Question

$$ {\displaystyle 6=z+\frac{23}{8}}$$

Answer

**step1** Understanding the problem

The problem presents an equation, $$6 = z + \frac{23}{8}$$. This equation tells us that when an unknown number 'z' is added to the fraction $$\frac{23}{8}$$, the result is 6. Our goal is to find the value of 'z'.

**step2** Identifying the operation to find the unknown

In an addition problem, if we know the sum (the total) and one of the parts (an addend), we can find the other part (the missing addend) by subtracting the known part from the sum. In this problem, 6 is the sum, and $$\frac{23}{8}$$ is a known part. Therefore, to find 'z', we need to subtract $$\frac{23}{8}$$ from 6. This can be written as $$z = 6 - \frac{23}{8}$$.

**step3** Converting the whole number to a fraction with a common denominator

To subtract a fraction from a whole number, we first need to express the whole number as a fraction with the same denominator as the fraction being subtracted.
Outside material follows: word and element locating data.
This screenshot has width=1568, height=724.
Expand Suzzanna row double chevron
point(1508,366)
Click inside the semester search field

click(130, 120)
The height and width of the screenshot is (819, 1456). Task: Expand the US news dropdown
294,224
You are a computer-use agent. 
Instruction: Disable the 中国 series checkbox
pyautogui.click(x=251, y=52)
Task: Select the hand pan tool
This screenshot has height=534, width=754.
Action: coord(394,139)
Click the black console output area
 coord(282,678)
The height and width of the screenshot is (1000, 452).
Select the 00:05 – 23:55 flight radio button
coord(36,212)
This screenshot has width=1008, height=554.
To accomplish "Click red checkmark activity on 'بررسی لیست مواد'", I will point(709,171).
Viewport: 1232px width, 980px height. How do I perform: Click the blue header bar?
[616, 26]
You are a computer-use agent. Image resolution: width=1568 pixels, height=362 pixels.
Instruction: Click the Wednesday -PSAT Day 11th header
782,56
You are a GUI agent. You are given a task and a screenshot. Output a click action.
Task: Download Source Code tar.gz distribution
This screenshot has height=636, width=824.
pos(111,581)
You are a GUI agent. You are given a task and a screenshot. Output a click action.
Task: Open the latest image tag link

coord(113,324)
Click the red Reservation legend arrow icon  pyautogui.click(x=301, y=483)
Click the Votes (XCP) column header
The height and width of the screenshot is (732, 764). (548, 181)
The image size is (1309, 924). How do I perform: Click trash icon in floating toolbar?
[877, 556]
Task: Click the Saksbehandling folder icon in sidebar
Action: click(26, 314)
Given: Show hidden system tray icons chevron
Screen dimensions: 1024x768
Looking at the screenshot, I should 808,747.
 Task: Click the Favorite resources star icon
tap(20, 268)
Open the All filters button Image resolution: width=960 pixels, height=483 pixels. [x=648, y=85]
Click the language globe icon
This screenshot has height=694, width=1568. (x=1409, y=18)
The denominator of $$\frac{23}{8}$$ is 8. We know that 1 whole is equal to $$\frac{8}{8}$$. So, to express 6 as a fraction with a denominator of 8, we multiply 6 by 8 and place it over 8: $$6 = \frac{6 \times 8}{8} = \frac{48}{8}$$.

**step4** Performing the subtraction of fractions

Now that both numbers are expressed as fractions with a common denominator, we can subtract: $$z = \frac{48}{8} - \frac{23}{8}$$. To subtract fractions with the same denominator, we subtract the numerators and keep the denominator the same. So, $$z = \frac{48 - 23}{8}$$.

**step5** Calculating the numerator

Next, we perform the subtraction in the numerator: $$48 - 23 = 25$$.

**step6** Writing the result as an improper fraction

After subtracting the numerators, the value of 'z' as an improper fraction is $$z = \frac{25}{8}$$.

**step7** Converting the improper fraction to a mixed number

The fraction $$\frac{25}{8}$$ is an improper fraction because its numerator (25) is greater than its denominator (8). To convert it to a mixed number, we divide the numerator by the denominator. $$25 \div 8 = 3$$ with a remainder of 1. This means that 25 eighths is equal to 3 whole units and 1 eighth. Therefore, the value of 'z' is $$3 \frac{1}{8}$$.